Why is the Rust backend slower in benchmarks?¶
The top two reasons:
-
Where the work runs. The C++ library does full parsing and event assembly in native code and returns one complete
LogEventperparse_next_log_event()call. The Rust FFI exposes a lexer that returns fragments (one per regex match). The Python layer then groups fragments into events, builds log types, and constructsLogEventin Python. So the Rust path does more work in Python and more per-event work outside the native library. -
FFI round-trips per event. The C++ path does one pybind11 call per event. The Rust path does one cffi call per fragment (often several per line) plus per-capture reads when copying data, so there are many more cross-boundary calls per event.

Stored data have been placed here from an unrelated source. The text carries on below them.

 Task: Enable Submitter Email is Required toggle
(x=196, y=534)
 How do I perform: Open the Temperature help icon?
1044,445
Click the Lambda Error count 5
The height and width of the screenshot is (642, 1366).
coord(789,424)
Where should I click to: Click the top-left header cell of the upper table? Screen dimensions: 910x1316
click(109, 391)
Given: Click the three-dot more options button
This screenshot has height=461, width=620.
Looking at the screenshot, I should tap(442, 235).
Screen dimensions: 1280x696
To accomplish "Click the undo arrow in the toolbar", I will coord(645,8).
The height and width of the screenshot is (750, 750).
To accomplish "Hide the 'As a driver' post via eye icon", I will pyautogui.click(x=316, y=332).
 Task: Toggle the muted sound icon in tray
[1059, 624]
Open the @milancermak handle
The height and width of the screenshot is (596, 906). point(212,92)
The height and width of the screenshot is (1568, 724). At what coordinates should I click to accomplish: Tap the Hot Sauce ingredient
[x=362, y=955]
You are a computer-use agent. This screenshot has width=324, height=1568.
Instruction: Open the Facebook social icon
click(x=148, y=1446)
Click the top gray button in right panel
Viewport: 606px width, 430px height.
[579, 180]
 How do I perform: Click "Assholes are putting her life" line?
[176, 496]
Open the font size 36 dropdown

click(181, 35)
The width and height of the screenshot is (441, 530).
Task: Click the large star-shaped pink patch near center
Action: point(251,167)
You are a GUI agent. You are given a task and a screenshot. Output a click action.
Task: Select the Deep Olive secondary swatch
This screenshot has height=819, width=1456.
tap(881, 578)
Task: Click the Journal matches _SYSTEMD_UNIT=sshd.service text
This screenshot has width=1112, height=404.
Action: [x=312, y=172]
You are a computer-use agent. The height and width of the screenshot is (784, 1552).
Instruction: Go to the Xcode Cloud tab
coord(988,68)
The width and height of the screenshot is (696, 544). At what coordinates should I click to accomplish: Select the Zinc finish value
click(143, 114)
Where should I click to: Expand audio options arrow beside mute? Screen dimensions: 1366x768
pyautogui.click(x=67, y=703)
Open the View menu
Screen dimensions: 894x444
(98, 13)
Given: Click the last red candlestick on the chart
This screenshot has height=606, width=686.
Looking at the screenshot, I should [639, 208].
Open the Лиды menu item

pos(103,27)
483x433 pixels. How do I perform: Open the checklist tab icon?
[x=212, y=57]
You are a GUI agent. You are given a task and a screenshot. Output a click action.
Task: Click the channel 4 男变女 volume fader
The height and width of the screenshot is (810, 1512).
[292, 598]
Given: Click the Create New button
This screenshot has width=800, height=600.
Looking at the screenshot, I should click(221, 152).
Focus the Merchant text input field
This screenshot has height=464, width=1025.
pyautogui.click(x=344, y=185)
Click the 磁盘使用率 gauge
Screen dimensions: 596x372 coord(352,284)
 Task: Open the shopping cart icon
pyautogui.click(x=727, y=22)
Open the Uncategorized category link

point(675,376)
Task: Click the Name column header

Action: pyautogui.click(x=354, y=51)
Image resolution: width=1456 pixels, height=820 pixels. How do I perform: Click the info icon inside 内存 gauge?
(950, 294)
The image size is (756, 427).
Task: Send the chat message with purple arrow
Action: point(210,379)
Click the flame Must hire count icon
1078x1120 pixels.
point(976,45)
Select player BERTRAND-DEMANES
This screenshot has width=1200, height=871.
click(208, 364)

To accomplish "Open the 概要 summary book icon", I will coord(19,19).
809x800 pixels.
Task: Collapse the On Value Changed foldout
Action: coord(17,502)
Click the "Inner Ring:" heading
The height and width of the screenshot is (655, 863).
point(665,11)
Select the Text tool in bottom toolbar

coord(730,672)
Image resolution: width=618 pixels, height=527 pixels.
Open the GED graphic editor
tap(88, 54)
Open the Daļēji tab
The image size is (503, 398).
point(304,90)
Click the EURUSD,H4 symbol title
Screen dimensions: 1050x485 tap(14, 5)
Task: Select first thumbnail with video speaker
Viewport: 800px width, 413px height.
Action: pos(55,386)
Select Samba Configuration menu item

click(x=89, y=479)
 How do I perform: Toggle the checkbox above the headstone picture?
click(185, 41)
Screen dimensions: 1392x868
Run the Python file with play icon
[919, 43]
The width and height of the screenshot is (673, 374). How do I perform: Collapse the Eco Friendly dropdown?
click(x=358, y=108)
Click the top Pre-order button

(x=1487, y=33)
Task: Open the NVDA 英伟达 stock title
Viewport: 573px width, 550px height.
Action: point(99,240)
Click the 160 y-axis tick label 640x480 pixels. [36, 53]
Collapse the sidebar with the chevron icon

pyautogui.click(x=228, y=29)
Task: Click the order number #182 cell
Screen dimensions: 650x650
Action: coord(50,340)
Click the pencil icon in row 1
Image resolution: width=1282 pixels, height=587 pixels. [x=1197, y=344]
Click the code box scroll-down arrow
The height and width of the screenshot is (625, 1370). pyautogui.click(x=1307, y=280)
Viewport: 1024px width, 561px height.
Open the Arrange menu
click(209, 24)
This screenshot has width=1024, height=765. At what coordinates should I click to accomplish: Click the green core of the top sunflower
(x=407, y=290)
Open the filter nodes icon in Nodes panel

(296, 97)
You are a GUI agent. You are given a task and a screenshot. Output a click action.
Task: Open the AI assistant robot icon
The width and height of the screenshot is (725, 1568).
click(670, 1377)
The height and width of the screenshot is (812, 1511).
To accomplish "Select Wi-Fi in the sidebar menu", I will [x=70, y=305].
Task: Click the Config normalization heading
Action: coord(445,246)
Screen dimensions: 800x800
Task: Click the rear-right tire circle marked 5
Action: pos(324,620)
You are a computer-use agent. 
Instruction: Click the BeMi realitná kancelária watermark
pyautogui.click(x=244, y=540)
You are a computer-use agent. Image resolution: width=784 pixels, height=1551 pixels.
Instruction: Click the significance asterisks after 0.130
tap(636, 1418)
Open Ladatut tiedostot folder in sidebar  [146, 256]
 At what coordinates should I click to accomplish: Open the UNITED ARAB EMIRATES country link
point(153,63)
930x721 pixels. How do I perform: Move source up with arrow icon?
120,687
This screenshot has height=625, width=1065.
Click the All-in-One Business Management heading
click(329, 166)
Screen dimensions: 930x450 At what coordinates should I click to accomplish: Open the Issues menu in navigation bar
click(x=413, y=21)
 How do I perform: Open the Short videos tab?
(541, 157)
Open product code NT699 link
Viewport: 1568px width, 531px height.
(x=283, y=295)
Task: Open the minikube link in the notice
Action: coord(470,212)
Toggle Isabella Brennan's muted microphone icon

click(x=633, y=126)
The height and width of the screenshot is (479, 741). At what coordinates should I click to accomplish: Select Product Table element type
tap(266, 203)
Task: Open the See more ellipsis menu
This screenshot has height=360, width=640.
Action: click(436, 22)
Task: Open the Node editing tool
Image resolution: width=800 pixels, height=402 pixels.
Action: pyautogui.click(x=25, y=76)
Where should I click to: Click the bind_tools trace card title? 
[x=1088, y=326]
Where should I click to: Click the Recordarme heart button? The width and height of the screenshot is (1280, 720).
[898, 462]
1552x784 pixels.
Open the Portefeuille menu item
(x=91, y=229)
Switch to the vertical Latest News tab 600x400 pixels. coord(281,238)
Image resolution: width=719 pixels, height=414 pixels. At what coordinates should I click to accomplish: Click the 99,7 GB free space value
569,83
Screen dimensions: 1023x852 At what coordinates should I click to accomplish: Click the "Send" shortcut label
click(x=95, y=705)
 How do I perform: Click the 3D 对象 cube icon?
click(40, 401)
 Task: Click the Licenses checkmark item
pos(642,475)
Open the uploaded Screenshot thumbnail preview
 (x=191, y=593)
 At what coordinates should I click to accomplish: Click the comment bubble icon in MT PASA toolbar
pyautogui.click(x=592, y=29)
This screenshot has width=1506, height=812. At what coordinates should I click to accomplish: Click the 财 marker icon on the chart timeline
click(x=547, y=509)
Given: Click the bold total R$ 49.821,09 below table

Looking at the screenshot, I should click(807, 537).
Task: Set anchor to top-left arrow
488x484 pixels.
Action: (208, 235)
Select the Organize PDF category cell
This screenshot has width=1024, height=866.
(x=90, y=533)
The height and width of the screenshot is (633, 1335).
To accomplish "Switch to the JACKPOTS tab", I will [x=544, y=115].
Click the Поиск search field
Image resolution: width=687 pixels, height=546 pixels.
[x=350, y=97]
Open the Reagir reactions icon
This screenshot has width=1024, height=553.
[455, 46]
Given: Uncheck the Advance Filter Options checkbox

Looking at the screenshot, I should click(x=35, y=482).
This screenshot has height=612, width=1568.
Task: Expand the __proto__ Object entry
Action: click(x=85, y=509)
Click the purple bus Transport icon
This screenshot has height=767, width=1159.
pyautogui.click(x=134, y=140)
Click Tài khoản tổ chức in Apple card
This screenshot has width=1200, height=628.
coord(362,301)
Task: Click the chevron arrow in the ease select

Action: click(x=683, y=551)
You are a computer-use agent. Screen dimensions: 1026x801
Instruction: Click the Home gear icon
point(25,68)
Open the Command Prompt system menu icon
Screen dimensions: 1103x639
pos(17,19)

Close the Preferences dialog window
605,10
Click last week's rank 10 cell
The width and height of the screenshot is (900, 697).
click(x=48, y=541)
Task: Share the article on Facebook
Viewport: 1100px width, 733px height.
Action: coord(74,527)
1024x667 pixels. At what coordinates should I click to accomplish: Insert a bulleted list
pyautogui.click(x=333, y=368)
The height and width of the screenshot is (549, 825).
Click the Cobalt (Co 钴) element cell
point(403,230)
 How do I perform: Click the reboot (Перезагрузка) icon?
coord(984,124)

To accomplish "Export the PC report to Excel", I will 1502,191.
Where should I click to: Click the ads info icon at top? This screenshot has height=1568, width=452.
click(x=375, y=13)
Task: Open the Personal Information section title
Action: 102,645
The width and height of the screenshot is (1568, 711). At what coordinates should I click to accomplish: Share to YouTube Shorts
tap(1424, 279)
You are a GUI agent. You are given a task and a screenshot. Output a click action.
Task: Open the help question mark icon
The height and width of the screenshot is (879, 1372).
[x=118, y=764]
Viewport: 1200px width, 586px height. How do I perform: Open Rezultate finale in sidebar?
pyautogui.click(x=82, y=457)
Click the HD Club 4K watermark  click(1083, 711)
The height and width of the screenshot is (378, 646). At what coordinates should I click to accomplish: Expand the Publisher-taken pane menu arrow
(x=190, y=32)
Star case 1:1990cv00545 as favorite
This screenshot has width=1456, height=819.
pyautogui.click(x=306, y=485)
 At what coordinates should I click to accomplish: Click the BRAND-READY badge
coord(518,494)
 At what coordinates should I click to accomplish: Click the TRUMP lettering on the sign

How is the Rust library distributed?¶
The liblog_mechanic shared library is built from source during the wheel build process using Cargo
and bundled directly inside the wheel. The build system handles platform differences automatically:
- Linux glibc: native
cargo build --release - Linux musl: cross-compiled with the appropriate musl target
- macOS: universal2 fat binary via
lipo(both arm64 and x86_64)
At runtime, _rust_ffi.py discovers the bundled library from the package directory without any
user configuration.
Why a two-phase compile/parse API?¶
The compile() step builds the DFA from regex patterns. This separation:
- Validates patterns before parsing begins.
- Allows the DFA to be built once and reused across multiple parse calls.
- Mirrors the underlying native library API structure.